Su silencio coincidió con la época en la que el que luego fue mi segundo marido (y ahora es mi segundo ex marido) comenzó a acercarse a mi mesa de trabajo con cualquier excusa. Y después, la historia que ya conté en Azul, es decir, me enamoré de él como si yo no tuviese historia, como si no viniese de un fracaso sentimental mayúsculo. Y él se enamoró de mi como si tuviese quince años, pero con la madurez de un hombre de cuarenta.

Jamás hubiese imaginado que el padre del niño del conejo, el tímido y serio insociable compañero de trabajo por quién morían y mueren todas las mujeres de la oficina, había encontrado en el casual encuentro de la feria y los conejos de nuestros hijos, el pretexto para acercarse a mí, y conquistarme. Pero así fue. El problema radicó en que mi segundo ex marido le ganó de mano. Y el otro, dado el desarrollo de los acontecimientos, se retiró del juego.

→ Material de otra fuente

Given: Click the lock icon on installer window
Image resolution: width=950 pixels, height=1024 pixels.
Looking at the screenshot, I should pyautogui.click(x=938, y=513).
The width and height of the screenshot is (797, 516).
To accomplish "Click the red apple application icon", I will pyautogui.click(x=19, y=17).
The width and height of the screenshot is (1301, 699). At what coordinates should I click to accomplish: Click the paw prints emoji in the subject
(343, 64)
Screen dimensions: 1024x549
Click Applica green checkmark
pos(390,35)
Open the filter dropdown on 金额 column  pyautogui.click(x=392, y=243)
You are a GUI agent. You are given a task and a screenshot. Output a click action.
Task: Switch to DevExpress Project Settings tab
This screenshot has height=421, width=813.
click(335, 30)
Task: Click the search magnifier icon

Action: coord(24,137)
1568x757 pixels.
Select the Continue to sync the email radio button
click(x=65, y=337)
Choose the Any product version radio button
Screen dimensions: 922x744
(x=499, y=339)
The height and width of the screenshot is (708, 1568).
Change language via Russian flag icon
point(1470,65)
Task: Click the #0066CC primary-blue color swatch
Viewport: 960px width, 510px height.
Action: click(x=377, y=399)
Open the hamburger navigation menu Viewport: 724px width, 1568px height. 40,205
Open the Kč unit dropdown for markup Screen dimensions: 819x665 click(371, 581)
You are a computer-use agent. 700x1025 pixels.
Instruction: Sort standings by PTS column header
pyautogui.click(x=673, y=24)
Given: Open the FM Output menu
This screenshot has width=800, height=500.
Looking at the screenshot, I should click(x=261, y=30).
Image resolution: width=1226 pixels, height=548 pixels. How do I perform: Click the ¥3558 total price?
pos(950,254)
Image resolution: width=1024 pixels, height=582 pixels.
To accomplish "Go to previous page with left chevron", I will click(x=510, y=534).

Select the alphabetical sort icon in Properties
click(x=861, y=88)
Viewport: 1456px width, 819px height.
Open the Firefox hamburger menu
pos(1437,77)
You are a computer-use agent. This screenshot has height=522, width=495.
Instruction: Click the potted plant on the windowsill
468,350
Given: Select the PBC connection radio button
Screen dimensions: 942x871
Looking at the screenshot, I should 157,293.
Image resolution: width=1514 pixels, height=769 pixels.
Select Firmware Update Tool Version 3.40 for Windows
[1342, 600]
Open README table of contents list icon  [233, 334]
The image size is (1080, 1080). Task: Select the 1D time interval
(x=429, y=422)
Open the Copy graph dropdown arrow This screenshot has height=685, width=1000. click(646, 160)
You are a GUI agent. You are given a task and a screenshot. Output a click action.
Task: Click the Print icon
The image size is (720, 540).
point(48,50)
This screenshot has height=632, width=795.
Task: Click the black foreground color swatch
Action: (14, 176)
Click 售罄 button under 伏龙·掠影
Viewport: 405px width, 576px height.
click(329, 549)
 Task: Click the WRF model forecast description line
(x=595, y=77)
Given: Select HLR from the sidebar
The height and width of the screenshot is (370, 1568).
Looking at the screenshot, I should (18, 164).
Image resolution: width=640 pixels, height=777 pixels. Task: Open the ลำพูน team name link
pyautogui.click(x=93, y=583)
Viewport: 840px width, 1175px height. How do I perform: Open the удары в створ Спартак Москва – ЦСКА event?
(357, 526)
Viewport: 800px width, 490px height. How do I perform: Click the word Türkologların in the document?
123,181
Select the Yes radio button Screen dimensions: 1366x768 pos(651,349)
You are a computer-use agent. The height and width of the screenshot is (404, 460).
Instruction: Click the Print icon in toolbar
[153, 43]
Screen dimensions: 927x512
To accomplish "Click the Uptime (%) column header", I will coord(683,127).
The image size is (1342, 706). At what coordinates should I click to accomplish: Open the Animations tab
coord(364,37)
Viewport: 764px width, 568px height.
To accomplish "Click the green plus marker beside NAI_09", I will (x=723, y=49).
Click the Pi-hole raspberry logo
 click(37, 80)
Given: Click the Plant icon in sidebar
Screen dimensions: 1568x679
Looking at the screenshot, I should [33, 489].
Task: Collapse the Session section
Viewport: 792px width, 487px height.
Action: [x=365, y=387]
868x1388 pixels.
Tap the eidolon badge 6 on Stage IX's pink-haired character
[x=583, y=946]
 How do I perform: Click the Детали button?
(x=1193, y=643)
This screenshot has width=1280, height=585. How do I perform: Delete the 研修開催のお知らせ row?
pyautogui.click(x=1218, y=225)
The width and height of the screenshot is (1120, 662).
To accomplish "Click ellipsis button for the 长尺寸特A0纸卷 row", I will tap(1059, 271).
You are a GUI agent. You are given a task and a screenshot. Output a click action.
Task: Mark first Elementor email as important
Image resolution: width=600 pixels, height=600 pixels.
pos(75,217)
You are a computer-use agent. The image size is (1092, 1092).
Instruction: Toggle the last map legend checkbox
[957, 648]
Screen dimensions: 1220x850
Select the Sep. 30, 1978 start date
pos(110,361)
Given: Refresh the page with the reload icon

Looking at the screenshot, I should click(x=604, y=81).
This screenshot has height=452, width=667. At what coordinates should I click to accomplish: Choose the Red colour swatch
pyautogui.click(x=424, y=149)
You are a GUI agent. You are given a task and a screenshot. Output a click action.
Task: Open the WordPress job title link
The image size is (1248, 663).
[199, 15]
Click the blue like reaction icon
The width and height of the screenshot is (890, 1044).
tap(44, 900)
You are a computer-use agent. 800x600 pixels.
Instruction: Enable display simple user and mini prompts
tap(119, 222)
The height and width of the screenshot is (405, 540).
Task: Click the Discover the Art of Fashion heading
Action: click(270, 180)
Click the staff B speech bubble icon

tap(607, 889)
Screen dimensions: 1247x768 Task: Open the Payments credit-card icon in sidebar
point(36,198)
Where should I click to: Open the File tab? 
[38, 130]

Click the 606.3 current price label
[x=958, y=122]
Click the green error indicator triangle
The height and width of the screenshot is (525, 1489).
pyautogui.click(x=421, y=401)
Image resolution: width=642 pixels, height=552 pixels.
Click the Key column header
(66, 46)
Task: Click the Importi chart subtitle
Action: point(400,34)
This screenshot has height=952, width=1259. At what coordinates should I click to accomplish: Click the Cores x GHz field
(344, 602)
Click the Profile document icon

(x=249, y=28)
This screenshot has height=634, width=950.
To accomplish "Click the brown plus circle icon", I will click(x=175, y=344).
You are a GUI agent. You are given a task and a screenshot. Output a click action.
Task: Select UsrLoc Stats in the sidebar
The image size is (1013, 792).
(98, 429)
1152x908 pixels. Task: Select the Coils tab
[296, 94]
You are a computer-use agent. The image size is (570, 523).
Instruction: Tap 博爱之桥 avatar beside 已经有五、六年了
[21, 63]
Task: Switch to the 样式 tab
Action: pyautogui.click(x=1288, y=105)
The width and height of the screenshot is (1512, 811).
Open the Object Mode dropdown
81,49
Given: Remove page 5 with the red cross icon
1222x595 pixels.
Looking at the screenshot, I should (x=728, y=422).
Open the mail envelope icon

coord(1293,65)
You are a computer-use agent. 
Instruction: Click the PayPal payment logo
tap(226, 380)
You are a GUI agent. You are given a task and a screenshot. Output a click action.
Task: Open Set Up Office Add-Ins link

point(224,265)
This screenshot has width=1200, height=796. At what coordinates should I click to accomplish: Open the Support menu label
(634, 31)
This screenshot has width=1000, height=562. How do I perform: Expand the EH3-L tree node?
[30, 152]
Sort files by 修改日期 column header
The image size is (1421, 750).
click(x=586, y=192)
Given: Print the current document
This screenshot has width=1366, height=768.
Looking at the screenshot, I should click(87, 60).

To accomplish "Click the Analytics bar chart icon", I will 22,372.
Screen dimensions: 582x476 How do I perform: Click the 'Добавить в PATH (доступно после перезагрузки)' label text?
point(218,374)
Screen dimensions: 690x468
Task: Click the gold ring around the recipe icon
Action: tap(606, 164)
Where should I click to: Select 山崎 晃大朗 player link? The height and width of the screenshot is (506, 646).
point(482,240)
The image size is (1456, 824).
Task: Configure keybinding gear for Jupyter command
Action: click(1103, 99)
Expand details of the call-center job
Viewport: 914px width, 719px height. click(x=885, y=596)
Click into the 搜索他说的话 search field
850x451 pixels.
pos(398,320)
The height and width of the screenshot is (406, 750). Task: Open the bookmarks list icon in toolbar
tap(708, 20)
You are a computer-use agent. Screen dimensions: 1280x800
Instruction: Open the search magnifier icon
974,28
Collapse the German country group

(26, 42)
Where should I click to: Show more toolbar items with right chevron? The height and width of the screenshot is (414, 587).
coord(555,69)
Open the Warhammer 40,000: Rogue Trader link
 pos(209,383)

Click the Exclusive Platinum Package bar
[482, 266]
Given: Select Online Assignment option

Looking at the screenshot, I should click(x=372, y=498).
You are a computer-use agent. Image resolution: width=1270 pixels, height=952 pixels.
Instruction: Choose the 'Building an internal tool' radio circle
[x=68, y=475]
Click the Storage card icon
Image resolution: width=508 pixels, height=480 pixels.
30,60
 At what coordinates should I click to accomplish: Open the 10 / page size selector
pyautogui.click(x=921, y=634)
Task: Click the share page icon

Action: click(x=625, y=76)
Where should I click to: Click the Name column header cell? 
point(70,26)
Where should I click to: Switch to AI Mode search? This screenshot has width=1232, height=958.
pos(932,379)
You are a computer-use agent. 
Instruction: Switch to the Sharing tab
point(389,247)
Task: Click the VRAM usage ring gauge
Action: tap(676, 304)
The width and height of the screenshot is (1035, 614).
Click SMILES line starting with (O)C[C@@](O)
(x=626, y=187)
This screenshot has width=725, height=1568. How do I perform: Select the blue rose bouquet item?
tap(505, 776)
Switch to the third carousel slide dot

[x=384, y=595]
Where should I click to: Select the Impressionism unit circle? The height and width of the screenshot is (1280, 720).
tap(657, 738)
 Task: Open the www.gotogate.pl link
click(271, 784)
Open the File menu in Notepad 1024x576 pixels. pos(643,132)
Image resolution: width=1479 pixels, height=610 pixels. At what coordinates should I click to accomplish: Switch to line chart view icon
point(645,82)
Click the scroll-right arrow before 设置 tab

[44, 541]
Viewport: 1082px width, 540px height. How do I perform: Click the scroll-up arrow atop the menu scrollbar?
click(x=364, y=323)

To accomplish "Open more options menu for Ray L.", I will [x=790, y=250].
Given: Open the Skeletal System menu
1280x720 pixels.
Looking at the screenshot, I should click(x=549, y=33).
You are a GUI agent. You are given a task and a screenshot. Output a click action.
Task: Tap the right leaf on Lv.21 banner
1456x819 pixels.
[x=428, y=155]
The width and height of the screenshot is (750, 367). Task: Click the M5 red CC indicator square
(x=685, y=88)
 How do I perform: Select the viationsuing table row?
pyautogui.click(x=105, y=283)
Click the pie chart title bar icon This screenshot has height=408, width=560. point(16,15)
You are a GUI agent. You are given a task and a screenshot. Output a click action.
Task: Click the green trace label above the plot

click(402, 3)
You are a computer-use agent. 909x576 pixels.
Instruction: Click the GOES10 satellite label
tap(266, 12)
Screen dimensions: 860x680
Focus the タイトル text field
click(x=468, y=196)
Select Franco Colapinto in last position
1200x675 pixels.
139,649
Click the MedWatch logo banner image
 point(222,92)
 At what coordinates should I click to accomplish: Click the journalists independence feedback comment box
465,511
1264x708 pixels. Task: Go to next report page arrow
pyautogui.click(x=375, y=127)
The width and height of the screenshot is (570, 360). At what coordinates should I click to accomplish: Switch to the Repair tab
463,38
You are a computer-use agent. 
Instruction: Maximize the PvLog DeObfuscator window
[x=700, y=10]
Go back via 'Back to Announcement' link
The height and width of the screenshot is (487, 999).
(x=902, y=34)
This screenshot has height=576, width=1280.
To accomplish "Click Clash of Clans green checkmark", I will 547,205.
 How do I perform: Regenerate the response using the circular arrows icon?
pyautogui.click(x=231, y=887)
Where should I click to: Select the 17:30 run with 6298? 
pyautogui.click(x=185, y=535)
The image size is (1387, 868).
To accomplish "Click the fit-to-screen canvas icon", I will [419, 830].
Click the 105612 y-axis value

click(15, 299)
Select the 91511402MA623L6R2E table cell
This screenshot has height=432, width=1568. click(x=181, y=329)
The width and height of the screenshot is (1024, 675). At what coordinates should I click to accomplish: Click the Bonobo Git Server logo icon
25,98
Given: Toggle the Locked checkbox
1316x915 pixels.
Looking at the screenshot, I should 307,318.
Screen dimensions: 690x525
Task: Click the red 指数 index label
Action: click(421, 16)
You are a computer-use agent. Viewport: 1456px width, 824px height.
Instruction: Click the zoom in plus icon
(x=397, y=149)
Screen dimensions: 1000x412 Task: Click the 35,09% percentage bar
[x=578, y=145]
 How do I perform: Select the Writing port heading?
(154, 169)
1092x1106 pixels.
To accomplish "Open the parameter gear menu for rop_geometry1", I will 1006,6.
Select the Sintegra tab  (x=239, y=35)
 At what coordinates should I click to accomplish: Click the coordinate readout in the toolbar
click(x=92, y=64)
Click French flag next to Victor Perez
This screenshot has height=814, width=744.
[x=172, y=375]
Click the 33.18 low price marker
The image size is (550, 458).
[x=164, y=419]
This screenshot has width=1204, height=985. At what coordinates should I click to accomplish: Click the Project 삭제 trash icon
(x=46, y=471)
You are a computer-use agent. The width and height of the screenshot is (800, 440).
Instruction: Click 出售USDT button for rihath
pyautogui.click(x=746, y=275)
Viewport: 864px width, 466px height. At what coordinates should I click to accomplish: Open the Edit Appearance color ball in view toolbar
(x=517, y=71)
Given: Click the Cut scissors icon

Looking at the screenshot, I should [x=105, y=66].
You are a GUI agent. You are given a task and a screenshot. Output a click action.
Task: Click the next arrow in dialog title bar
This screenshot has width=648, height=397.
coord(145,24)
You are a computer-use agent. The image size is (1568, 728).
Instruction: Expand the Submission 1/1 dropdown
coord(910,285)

Hasta hoy, no había recordado las palabras de mi compañero aquel fin de año. Pero desde esta tarde, mi memoria ha sido invadida por los últimos años de mi vida. El pasado, está donde debe estar, en su sitio. Inmodificable. A pesar que hace muchos años que me separé de mi segundo ex, fui muy feliz con él, y ese tiempo no lo cambio por nada del mundo.

Sin embargo, esta noche no puedo dejar de pensar en qué hubiese sido de mi vida si aquella mañana tan lejana en el tiempo, el que después fue mi segundo marido, no hubiese entrado en mi oficina, y descubierto el libro sobre Frida Kahlo que se encontraba en mi mesa de trabajo.